Los Angeles'taki Global Neuroscience Initiative Foundation'dan uzmanlar, bipolar bozukluğu olan kişilerin B vitamini eksikliği, anemi, omega-3 yağ asidi eksiklikleri ve C vitamini eksikliğine sahip olma olasılığının daha yüksek olduğunu bildiriyor. Lityumla birlikte alınan temel vitamin takviyelerinin "bipolar bozukluktan muzdarip hastaların depresif ve manik semptomlarını azalttığına" inanıyorlar. Bununla birlikte, bu bağlantıların çoğu, biyolojik olarak makul olmakla birlikte, hala doğrulanmamıştır.

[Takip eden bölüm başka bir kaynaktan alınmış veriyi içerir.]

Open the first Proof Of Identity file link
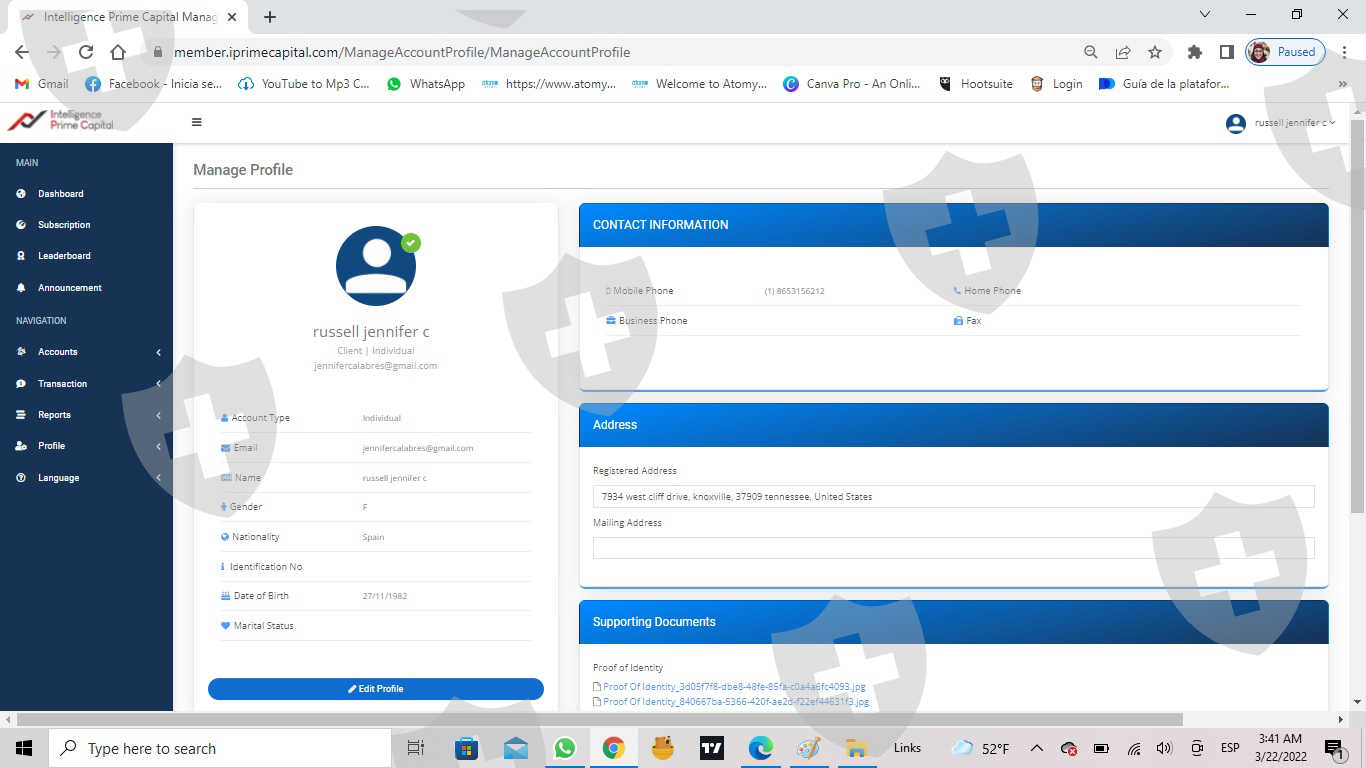Image resolution: width=1366 pixels, height=768 pixels. pos(734,687)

Son yıllarda, bipolar bozuklukta folik asitin önemi araştırılmıştır. Folik asit eksikliği (vücutta folat olarak bilinen B9 vitamini) homosistein düzeylerini artırabilir. Yükseltilmiş homosistein, depresyonla güçlü bir şekilde ve bipolar bozuklukla daha az güçlü bir şekilde bağlantılıdır.
İsrail'den bir ekip 41 bipolar hastada homosistein seviyelerini ölçtü ve "fonksiyonel bozulma gösteren hastaların plazma homosistein seviyelerinin kontrollere kıyasla önemli ölçüde yükseldiğini" buldu. Bozulma göstermeyen bipolar hastaların homosistein seviyelerinin bipolar olmayan grupla neredeyse aynı olduğunu eklediler.

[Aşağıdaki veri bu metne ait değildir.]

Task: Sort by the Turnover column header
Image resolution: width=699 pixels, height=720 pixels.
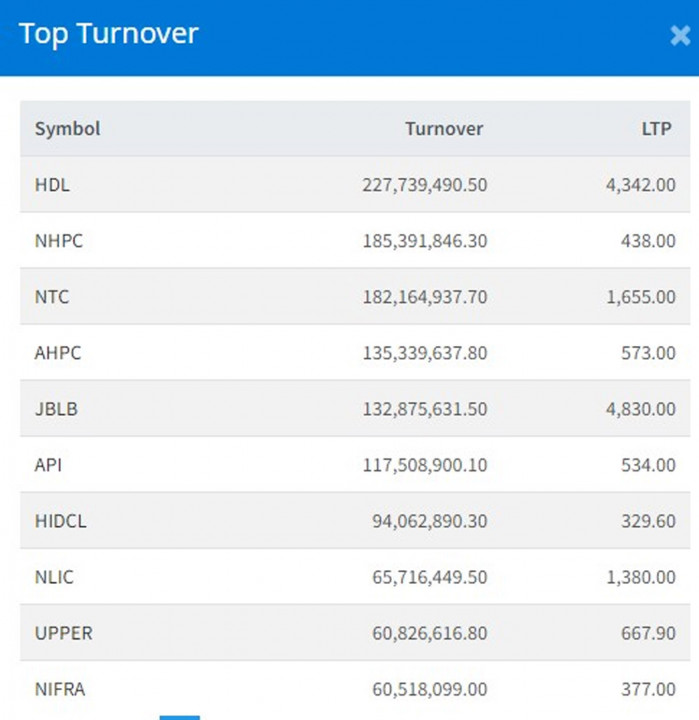Action: coord(443,129)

Homosistein, folik asit alımını artırarak etkili bir şekilde düşürülebilir. Folik asit ile zenginleştirilmiş yiyecekler ABD'de sıklıkla tüketilir ve takviyeler yaygın olarak bulunur.
İlaç rejimlerine uymayan bipolar bozukluğu olan bireyler, intihar etme veya hastaneye yatırılma açısından daha yüksek risk altındadır. Los Angeles'taki Küresel Sinirbilim Girişimi Vakfı'ndan Dr. Shaheen E Lakhan, “Psikiyatristlerin bu uyumsuzluğun üstesinden gelmelerinin bir yolu, kendilerini alternatif veya tamamlayıcı beslenme tedavileri konusunda eğitmektir.
"Psikiyatristler, hastalarına alternatif ve tamamlayıcı tedaviler sağlamak için mevcut beslenme tedavileri, uygun dozlar ve olası yan etkilerden haberdar olmalıdır."
Doğru tıbbi teşhis ve olası tüm tedavi seçeneklerinin dikkate alınması her zaman ilk eylem planı olmalıdır. Her türlü tedavide olduğu gibi, beslenme tedavisi denetlenmeli ve optimal sonuçları elde etmek için dozlar gerektiği şekilde ayarlanmalıdır.